Re: Optional Terms in a single query

Posted by Luke Shannon <ls...@futurebrand.com>.
Hi Tod;

Thanks for your help.

I was able to do what you said but in a much uglier way using a Boolean
Query and adding Wildcard Queries.

The end result looks like this:

The query: +(type:138) +((-name:*tim* -name:*bill* -name:*harry*
+olfaithfull:stillhere))

But this one works as expected.

Thanks!

Luke
----- Original Message ----- 
From: "Todd VanderVeen" <td...@part.net>
To: "Lucene Users List" <lu...@jakarta.apache.org>
Sent: Monday, February 21, 2005 6:26 PM
Subject: Re: Optional Terms in a single query


> Luke Shannon wrote:
>
> >The API I'm working with combines a series of queries into one larger one
> >using a boolean query.
> >
> >Queries on the same field get OR's into one big query.

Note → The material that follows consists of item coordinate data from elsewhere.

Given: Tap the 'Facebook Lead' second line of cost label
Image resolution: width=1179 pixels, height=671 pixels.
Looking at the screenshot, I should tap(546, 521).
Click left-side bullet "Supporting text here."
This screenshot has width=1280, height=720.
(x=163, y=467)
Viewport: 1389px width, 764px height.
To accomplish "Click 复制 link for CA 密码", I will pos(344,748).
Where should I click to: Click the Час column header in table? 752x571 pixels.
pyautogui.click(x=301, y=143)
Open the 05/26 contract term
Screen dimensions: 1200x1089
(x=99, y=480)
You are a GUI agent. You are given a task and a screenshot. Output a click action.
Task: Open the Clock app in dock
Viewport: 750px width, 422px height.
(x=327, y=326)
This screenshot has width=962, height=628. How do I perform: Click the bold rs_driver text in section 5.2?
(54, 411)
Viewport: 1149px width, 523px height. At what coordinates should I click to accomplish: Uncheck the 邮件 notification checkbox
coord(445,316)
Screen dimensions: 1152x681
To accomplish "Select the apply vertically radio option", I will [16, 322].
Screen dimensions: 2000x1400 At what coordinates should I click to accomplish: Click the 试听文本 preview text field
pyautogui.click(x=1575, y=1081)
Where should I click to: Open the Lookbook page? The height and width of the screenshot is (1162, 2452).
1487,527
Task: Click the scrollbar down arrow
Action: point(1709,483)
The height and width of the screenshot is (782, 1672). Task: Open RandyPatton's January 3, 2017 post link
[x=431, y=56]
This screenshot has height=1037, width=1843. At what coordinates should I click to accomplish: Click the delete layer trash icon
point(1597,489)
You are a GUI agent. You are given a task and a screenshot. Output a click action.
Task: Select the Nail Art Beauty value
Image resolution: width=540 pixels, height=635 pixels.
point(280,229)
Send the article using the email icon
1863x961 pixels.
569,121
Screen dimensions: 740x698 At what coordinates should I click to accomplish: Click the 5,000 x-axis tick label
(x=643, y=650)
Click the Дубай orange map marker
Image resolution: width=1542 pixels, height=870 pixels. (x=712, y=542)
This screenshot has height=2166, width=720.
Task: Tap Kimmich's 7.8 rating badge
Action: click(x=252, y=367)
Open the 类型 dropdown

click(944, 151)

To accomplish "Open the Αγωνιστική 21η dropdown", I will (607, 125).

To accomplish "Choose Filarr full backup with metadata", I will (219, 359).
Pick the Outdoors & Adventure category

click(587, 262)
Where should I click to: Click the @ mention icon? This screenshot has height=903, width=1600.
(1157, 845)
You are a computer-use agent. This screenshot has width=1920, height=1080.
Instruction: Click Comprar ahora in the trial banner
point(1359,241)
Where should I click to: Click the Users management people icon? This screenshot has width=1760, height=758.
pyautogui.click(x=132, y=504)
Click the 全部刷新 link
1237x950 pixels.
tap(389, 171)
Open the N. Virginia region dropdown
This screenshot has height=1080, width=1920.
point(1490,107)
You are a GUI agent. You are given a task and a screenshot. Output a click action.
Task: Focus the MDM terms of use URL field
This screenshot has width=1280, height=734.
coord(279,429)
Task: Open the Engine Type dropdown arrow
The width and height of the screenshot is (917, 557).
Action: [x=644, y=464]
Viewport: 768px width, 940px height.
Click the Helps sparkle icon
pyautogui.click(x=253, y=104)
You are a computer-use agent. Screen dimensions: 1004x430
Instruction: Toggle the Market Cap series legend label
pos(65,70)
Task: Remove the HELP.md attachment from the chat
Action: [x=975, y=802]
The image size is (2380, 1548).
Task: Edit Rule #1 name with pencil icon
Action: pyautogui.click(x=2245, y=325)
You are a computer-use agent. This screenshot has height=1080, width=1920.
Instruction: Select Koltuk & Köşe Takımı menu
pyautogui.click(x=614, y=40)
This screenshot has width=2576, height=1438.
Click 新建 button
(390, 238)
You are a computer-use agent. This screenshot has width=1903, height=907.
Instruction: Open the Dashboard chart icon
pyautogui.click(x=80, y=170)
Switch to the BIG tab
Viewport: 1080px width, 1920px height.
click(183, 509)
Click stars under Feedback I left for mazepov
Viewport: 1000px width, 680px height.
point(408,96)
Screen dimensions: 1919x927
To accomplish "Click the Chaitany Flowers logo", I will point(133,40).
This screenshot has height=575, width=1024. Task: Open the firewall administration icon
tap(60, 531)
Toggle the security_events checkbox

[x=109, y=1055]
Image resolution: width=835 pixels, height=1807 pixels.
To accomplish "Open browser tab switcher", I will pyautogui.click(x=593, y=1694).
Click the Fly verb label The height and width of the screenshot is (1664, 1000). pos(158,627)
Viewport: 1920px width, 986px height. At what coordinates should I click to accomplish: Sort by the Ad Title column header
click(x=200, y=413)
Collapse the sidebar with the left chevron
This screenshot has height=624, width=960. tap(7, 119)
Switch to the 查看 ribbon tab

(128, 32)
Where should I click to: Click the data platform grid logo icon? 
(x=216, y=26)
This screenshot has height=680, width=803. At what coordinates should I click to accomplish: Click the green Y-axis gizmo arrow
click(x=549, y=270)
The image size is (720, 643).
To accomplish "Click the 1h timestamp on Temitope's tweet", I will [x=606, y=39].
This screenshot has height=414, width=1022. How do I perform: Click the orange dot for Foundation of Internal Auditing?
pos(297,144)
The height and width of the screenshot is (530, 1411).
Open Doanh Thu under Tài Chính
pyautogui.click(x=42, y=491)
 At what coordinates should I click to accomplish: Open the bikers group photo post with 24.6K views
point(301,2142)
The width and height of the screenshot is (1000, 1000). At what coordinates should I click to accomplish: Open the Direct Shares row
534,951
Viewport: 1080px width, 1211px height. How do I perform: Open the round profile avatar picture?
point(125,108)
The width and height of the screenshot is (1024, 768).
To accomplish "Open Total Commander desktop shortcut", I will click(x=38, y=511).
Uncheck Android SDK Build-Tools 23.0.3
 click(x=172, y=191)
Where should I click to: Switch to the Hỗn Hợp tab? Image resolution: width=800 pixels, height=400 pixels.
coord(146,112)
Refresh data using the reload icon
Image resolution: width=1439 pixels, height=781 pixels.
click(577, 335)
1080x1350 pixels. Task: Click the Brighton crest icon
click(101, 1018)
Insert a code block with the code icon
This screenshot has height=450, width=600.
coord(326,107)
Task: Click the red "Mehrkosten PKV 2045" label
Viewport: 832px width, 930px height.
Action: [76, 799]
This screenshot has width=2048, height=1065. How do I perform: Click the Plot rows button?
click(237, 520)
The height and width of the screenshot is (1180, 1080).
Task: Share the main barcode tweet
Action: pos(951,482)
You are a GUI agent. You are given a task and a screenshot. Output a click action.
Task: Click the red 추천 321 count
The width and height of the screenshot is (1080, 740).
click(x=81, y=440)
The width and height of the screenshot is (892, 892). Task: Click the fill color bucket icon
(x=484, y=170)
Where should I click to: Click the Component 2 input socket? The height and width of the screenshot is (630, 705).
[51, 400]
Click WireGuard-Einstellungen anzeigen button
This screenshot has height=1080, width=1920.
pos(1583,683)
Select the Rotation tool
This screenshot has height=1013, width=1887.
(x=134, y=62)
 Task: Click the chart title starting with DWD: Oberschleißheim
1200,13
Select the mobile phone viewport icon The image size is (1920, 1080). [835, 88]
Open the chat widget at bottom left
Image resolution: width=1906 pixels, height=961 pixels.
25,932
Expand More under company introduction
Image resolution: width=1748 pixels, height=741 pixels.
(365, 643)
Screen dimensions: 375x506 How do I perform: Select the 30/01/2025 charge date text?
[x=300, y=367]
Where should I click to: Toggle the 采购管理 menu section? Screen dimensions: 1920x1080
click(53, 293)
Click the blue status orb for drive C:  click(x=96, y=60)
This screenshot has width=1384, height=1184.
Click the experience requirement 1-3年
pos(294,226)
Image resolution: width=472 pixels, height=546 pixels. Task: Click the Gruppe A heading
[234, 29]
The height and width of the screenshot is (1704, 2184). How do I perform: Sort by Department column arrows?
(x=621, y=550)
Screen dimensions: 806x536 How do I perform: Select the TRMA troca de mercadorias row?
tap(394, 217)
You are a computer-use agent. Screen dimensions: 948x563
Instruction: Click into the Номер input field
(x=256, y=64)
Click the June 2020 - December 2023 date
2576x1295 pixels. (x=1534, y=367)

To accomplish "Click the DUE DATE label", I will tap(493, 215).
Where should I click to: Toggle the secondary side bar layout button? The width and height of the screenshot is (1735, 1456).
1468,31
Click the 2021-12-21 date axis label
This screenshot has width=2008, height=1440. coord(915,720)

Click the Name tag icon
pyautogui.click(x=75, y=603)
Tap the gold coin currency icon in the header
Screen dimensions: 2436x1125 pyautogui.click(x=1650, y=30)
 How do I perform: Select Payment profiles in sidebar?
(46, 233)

All remaining
queries
> >are AND'd with this big one.
> >
> >Working with in this system I have:
> >
> >arg = (mario luigi bobby joe) //i do have control of how this list is
> >created
> >
> >I pass this to the QueryParser:
> >
> >Query query1 = QueryParser.parse(arg, "name", new StandardAnalyzer());
> >Query query2 = QueryParser.parse("stillhere", "olfaithfull", new
> >StandardAnalyzer());
> >BooleanQuery typeNegativeSearch = new BooleanQuery();
> >typeNegativeSearch.add(query1, false, true);
> >typeNegativeSearch.add(query2, true, false);
> >
> >This is half the query.
> >
> >It gets AND'd with the other half, to create what you see below:
> >
> >+(type:181) +((-(name:tim name:harry name:bill) +olfaithfull:stillhere))
> >
> >What I am having trouble with is getting the QueryParser to create
> >this: -name:(tim bill harry)
> >
> >I feel like this is something simple, but for some reason I can't figure
it
> >out.
> >
> >Thanks,
> >
> >Luke
> >
> >
> >
> Is the API something you control?
>
> Lets call the other half of you query query3. To avoid the extra nesting
> you need to do the composition in a single boolean query.
>
> Query query1 = QueryParser.parse(arg, "name", new StandardAnalyzer());
> Query query2 = QueryParser.parse("stillhere", "olfaithfull", new
StandardAnalyzer());
> Query query3 = ....
>
> BooleanQuery finalQuery = new BooleanQuery();
> finalQuery.add(query1, false, true);
> finalQuery.add(query2, true, false);
> finalQuery.add(query3, true, false);
>
> Cheers,
> Todd VanderVeen
>
> ---------------------------------------------------------------------
> To unsubscribe, e-mail: lucene-user-unsubscribe@jakarta.apache.org
> For additional commands, e-mail: lucene-user-help@jakarta.apache.org
>



---------------------------------------------------------------------
To unsubscribe, e-mail: lucene-user-unsubscribe@jakarta.apache.org
For additional commands, e-mail: lucene-user-help@jakarta.apache.org


Re: Optional Terms in a single query

Posted by Todd VanderVeen <td...@part.net>.
Luke Shannon wrote:

>The API I'm working with combines a series of queries into one larger one
>using a boolean query.
>
>Queries on the same field get OR's into one big query. All remaining queries
>are AND'd with this big one.
>
>Working with in this system I have:
>
>arg = (mario luigi bobby joe) //i do have control of how this list is
>created
>
>I pass this to the QueryParser:
>
>Query query1 = QueryParser.parse(arg, "name", new StandardAnalyzer());
>Query query2 = QueryParser.parse("stillhere", "olfaithfull", new
>StandardAnalyzer());
>BooleanQuery typeNegativeSearch = new BooleanQuery();
>typeNegativeSearch.add(query1, false, true);
>typeNegativeSearch.add(query2, true, false);
>
>This is half the query.
>
>It gets AND'd with the other half, to create what you see below:
>
>+(type:181) +((-(name:tim name:harry name:bill) +olfaithfull:stillhere))
>
>What I am having trouble with is getting the QueryParser to create
>this: -name:(tim bill harry)
>
>I feel like this is something simple, but for some reason I can't figure it
>out.
>
>Thanks,
>
>Luke
>
>  
>
Is the API something you control?

Lets call the other half of you query query3. To avoid the extra nesting 
you need to do the composition in a single boolean query.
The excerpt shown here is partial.